Ultimátum del narco a Chak Meex

FELIPE CARRILLO PUERTO

Por Sergio López Lara > Quequi

De nueva cuenta en esta semana, aparece una narcomanta en el municipio maya de Felipe Carrillo Puerto, donde se vuelve a amenazar de muerte al presidente municipal, José Esquivel Vargas, alias “Chak Meex”, así como a un integrante de la Policía Municipal Preventiva con clave “Pistolita”, de haber vendido la plaza a gente relacionada con el narcotráfico.

Asimismo, de haber convertido a este Ayuntamiento en Sodoma y Gomorra al autorizar ampliaciones de horarios a bares, cantinas y discotecas, para la venta de drogas y prostitución.

La delincuencia organizada sigue amenazando al presidente municipal de Felipe Carrillo Puerto, José Esquivel Vargas, a quien acusan de haber recibido fuertes sumas de dinero y de haber vendido la plaza a grupos de narcotraficantes y delincuencia organizada, mismos que hoy mantienen el control de la venta de drogas al menudeo en la Zona Maya, además de extorsionar a ganaderos y empresarios de la región.

Narcos sientan sus reales

Todo parece indicar que la situación se le salió de control a las autoridades del municipio carrilloportense, debido a que permitieron la llegada de estos grupos delictivos, mismos que rápidamente empezaron a trabajar bajo la protección de “Chak Mex”, debido a que de la noche a la mañana empezaron a surgir discotecas, centros nocturnos, restaurantes-bar, cantinas y prostíbulos que operan de manera informal las 24 horas del día, donde se practica la prostitución, así como la venta de drogas al menudeo.

Sin embargo, con la llegada de grupos rivales de diversos cárteles de las drogas se ha empezado a disputar el control de la plaza, misma que es punto clave para el trasiego de cocaína, marihuana y metanfetaminas, así como el tráfico de ilegales, licor, tabaco y armas.

El martes hubo dos cateos, uno en el bar El Son, en donde  operaban “Los Nikes” que son a los que ejecutaron; el edil les había dado luz verde para hacer lo que quisieran abrir y cerrar a la hora que quisiera.
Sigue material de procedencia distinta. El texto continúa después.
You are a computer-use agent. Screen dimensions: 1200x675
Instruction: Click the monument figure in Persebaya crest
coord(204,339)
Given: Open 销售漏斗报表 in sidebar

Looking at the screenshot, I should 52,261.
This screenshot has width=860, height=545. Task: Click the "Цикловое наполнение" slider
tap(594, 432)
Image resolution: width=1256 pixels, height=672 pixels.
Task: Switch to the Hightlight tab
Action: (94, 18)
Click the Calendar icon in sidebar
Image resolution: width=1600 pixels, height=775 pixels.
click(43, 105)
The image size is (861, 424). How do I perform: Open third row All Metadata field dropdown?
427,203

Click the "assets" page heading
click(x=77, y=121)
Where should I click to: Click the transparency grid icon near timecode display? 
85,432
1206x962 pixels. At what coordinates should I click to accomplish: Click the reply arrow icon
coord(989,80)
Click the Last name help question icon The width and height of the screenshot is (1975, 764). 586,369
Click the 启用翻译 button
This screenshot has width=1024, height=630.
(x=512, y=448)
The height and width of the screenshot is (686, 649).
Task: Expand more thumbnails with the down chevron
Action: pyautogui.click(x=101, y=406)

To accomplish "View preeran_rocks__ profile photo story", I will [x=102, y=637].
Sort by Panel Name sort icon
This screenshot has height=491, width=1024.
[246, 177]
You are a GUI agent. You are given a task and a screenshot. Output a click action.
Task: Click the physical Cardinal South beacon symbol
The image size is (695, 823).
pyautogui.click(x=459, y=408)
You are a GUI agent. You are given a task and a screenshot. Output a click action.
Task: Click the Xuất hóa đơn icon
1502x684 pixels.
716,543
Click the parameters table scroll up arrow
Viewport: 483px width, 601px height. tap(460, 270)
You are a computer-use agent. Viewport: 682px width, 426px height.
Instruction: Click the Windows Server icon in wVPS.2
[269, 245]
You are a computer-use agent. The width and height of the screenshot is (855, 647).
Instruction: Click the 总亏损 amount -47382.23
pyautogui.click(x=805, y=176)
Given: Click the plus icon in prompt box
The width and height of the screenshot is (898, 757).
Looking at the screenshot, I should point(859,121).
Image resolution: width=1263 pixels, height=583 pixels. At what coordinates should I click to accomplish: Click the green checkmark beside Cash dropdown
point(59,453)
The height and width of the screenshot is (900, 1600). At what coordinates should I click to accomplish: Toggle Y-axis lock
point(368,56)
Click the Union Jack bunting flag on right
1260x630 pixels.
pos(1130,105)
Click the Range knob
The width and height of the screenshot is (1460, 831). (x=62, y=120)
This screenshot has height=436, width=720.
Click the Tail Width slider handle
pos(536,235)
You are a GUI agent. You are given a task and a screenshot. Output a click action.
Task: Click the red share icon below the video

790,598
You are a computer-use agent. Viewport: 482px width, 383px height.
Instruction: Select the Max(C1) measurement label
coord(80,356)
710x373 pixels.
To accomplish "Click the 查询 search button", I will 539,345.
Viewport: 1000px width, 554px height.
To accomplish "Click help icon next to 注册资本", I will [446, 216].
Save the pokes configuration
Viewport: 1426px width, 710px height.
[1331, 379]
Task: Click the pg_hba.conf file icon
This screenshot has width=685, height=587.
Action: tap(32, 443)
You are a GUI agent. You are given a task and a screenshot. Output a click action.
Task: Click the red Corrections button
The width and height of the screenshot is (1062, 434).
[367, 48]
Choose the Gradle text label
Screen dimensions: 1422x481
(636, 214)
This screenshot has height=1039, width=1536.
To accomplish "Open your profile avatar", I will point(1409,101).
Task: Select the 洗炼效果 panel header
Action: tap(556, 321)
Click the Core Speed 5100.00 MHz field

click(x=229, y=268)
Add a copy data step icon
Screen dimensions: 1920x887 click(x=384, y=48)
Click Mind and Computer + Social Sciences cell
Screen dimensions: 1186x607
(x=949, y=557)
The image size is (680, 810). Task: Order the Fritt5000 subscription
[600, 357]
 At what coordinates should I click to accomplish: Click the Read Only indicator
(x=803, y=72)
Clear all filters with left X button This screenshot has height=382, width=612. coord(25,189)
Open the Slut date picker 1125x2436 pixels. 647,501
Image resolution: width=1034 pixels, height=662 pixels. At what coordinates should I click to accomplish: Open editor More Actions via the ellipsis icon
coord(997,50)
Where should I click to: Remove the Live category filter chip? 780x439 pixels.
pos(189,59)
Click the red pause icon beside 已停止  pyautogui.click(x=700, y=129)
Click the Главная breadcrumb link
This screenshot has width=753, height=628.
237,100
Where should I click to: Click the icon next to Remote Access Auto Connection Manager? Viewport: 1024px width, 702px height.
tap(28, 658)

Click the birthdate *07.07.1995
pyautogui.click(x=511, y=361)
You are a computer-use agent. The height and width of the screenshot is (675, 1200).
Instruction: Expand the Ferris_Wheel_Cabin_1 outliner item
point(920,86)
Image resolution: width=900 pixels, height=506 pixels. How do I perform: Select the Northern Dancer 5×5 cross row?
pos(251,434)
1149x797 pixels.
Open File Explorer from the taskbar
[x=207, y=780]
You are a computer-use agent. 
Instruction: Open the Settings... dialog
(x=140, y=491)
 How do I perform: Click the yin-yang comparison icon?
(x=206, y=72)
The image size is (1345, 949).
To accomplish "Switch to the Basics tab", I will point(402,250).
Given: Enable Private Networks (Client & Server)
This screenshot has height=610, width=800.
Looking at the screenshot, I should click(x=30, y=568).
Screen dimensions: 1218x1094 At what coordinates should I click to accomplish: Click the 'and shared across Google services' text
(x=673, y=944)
En el lugar se vendía y ahí mismo surtían a sus tiradores.

Los que cobran todo eso son el director de Catastro, Yuri May y “El Cerrajero”, director de Obras Públicas (porque uno de los tiradores es su hermano).

En una casa de seguridad de “Los Nikes” se encontraron varios dosis de droga; el operativo estuvo a cargo de la Marina, y la Policía Federal y Estatal; a la municipal no se le avisó para que no dieran el pitazo.

También se dice que un tal Marcos Solís está lavando dinero de José, por medio de carros robados y de lujo.

Ante las amenazas que ha recibido José Esquivel Vargas, (a) “Chak Mex”, así como varios de sus colaboradores, éste ha intentado reforzar su seguridad personal y la de su familia, con elementos de la Policía Municipal Preventiva, mismos que se han negado a ser blanco de estas amenazas y ataques de gente relacionada con el narcotráfico y delincuencia organizada, debido al riesgo que corren en estos momentos, además del nulo apoyo que reciben, falta de armamento, chaleco antibalas y vehículos.

Esta situación ha propiciado que los agentes que se han negado a cumplir con esta disposición fuera cambiados a supuestas zonas de castigo, donde destacan partidas en diversas comunidades que se encuentran alejadas; sin embargo, han preferido irse de partida que ser carne de cañón para el narcotráfico y delincuencia organizada, que ha amenazado de muerte al presidente municipal José Esquivel Vargas, (a) “Chak Mex”, así como a varios de sus colaboradores que se encuentran en la mira, acusados de haber vendido la plaza en el municipio de Felipe Carrillo Puerto.

De policías a guaruras

Elementos policiacos rehúsan quedar expuestos como guardias personales de los servidores públicos amenazados en mantas que han sido colocadas en distintos puntos de la ciudad.

Han recibido la orden de vestirse de civil y estar a la protección de las personas cuyos nombres han aparecido en las amenazas.

Quienes se han opuesto a exponer su integridad en una tarea que consideran ajena a sus funciones han sido sancionados y enviados a partidas en comunidades en donde irónicamente ahora se sienten más seguros.

Ayer, un responsable de turno de servicio entregó la tarea asumida tiempo atrás, ante las amenazas que han alcanzado a guardianes.

La tensión entre los servidores públicos es notoria, algunos reforzaron su seguridad con agentes a su protección; en tanto los gendarmes “asignados” sienten temor de estar expuestos ante este escenario incierto para ellos.